Stored records

+===+

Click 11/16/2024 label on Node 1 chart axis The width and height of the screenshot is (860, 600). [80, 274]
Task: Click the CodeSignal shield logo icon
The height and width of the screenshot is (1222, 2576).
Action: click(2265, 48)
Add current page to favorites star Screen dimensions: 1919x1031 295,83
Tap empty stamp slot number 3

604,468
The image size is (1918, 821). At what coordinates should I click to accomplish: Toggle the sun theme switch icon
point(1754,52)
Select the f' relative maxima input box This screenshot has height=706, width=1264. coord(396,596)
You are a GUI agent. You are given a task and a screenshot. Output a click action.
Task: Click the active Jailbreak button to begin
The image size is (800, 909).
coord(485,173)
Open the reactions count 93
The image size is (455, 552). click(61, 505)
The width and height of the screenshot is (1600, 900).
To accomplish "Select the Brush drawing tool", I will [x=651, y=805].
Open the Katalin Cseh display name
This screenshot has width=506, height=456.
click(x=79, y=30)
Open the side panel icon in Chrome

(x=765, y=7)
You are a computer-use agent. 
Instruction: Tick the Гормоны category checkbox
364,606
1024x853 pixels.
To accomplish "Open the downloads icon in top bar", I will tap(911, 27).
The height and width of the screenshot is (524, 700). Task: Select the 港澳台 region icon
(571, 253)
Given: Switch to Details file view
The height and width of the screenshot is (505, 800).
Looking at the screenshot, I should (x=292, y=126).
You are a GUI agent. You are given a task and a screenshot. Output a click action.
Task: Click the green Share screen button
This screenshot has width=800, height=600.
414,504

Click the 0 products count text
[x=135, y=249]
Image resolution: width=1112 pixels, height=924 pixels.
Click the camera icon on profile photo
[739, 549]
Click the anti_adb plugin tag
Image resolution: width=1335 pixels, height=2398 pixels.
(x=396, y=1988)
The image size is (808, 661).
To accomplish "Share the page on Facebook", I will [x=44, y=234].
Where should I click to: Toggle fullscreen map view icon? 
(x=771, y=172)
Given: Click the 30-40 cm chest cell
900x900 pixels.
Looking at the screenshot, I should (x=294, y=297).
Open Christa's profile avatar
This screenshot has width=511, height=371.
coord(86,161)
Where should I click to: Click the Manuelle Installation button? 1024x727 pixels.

+===+

» **GOAL OF THE EXERCISE**
Line by line, retype all the entries exactly as they are shown.

» **RESPONSE FOR THIS EXERCISE**
Click 11/16/2024 label on Node 1 chart axis The width and height of the screenshot is (860, 600). [80, 274]
Task: Click the CodeSignal shield logo icon
The height and width of the screenshot is (1222, 2576).
Action: click(2265, 48)
Add current page to favorites star Screen dimensions: 1919x1031 295,83
Tap empty stamp slot number 3

604,468
The image size is (1918, 821). At what coordinates should I click to accomplish: Toggle the sun theme switch icon
point(1754,52)
Select the f' relative maxima input box This screenshot has height=706, width=1264. coord(396,596)
You are a GUI agent. You are given a task and a screenshot. Output a click action.
Task: Click the active Jailbreak button to begin
The image size is (800, 909).
coord(485,173)
Open the reactions count 93
The image size is (455, 552). click(61, 505)
The width and height of the screenshot is (1600, 900).
To accomplish "Select the Brush drawing tool", I will [x=651, y=805].
Open the Katalin Cseh display name
This screenshot has width=506, height=456.
click(x=79, y=30)
Open the side panel icon in Chrome

(x=765, y=7)
You are a computer-use agent. 
Instruction: Tick the Гормоны category checkbox
364,606
1024x853 pixels.
To accomplish "Open the downloads icon in top bar", I will tap(911, 27).
The height and width of the screenshot is (524, 700). Task: Select the 港澳台 region icon
(571, 253)
Given: Switch to Details file view
The height and width of the screenshot is (505, 800).
Looking at the screenshot, I should (x=292, y=126).
You are a GUI agent. You are given a task and a screenshot. Output a click action.
Task: Click the green Share screen button
This screenshot has width=800, height=600.
414,504

Click the 0 products count text
[x=135, y=249]
Image resolution: width=1112 pixels, height=924 pixels.
Click the camera icon on profile photo
[739, 549]
Click the anti_adb plugin tag
Image resolution: width=1335 pixels, height=2398 pixels.
(x=396, y=1988)
The image size is (808, 661).
To accomplish "Share the page on Facebook", I will [x=44, y=234].
Where should I click to: Toggle fullscreen map view icon? 
(x=771, y=172)
Given: Click the 30-40 cm chest cell
900x900 pixels.
Looking at the screenshot, I should (x=294, y=297).
Open Christa's profile avatar
This screenshot has width=511, height=371.
coord(86,161)
Where should I click to: Click the Manuelle Installation button? 1024x727 pixels.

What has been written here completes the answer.